A obra “Hiroshima” de Hersey

Lançado inicialmente em uma edição exclusiva da New Yorker, “Hiroshima” foi impresso em 1946 e contou a história de seis sobreviventes das bombas atômicas lançadas sobre Hiroshima e, também, Nagasaki – três dias depois da primeira, no dia 9 de agosto de 1945. John Hersey foi até o Japão e trouxe de lá uma narrativa revolucionária no campo jornalístico. Através do texto de Hersey, os norte-americanos passaram a lidar com a verdadeira dimensão do que aconteceu do outro lado do mundo. Conseguiram entender que a tragédia no Japão tinha nome. Aliás, tinha nomes. E eram muitos.

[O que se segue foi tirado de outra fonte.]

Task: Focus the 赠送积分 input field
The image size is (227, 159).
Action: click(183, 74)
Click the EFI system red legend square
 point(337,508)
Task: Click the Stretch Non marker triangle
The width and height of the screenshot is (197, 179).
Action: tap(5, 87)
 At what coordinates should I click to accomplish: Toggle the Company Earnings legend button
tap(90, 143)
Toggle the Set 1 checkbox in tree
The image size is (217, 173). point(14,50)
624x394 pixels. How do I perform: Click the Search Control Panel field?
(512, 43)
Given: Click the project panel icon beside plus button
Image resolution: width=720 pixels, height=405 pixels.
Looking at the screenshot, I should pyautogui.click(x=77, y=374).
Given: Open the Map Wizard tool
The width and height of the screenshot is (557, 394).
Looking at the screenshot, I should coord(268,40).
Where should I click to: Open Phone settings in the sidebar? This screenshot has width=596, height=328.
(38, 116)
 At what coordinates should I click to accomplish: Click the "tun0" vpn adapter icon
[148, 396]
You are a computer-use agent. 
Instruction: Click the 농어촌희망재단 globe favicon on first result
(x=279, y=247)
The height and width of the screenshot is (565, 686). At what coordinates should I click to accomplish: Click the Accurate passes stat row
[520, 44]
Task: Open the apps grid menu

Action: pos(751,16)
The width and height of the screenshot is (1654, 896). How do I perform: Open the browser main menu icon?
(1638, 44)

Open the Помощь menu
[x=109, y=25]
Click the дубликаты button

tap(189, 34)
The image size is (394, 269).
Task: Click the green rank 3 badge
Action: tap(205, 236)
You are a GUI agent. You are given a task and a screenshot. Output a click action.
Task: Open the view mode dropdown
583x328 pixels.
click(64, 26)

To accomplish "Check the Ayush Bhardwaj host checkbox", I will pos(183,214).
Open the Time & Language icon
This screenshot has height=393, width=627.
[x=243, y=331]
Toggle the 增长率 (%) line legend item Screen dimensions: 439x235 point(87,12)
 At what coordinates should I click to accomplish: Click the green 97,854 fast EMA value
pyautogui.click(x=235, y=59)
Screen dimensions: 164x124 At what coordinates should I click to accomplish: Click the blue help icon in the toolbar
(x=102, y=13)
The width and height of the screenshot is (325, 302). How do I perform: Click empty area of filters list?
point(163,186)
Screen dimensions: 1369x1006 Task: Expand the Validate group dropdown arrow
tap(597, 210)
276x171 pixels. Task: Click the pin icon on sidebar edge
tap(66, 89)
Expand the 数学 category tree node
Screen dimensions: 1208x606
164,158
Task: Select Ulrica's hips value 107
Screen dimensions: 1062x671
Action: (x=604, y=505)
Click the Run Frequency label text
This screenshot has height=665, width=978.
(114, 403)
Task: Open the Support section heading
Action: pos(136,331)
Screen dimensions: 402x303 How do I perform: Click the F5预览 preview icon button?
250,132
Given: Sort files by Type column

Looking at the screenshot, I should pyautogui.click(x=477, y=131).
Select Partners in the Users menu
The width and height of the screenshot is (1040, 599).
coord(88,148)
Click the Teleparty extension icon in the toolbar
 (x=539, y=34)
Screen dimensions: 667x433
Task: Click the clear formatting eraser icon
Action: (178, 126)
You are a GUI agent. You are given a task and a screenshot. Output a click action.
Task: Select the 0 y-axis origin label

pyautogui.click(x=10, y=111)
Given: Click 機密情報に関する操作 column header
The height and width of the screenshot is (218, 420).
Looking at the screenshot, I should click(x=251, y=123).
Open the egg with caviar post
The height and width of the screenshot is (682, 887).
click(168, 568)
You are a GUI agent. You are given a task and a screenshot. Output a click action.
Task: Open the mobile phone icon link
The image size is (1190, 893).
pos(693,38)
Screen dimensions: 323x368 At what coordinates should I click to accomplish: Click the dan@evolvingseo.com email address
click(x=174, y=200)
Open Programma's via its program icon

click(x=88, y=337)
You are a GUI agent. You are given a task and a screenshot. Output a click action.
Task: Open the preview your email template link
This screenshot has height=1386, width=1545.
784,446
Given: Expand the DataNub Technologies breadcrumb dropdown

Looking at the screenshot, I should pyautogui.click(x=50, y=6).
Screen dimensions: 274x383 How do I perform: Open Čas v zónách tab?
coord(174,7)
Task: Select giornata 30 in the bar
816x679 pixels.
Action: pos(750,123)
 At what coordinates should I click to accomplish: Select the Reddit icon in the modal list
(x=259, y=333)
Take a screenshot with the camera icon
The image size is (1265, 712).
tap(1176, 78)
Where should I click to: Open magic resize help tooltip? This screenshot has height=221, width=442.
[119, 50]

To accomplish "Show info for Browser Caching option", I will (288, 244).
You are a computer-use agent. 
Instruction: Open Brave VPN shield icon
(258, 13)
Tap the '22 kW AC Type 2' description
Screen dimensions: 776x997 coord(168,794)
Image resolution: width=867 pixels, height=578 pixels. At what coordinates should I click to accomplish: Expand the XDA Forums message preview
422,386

Foram cerca de 140.000 cidadãos de Hiroshima mortos graças à bomba atômica. Eram homens, mulheres e crianças e John Hersey teve um importante papel na compreensão real do que aconteceu. O jornalista trouxe para o lado de cá relatos assustadoramente precisos. Fugindo da simples transcrição de emoções e do excesso de dramaticidade, Hersey deu voz aos sobreviventes de um dos maiores horrores da História Moderna.

Um capítulo inesquecível

John Hersey complementou o livro com um capítulo extra quando voltou ao Japão, 40 anos após a tragédia de 1945. Procurou os personagens reais que havia entrevistado na construção do livro e fecha a edição mais recente da obra mostrando como estão os sobreviventes.

Hoje, portanto, completam 70 anos do primeiro grande ataque atômico da história. O deslocamento geográfico e histórico pode fazer com que um número grande de jovens – e adultos – ainda não entenda as proporções das bombas atômicas. “Hiroshima” é um livro que cumpriu seu papel um ano após esse horror e mostra sua força ainda hoje. Uma das maiores obras da história do jornalismo literário traz a concisão para além de um texto raso e emociona sem sensacionalismo: o horror da situação se evidencia com os fatos.

Com os relatos que Hersey trouxe, todos passamos a ser “hibakushas”, sobreviventes. O som e a fúria shakespearianos deixam de existir. A história, na data de hoje, é contado através do silêncio. A fúria não deve ser repetida.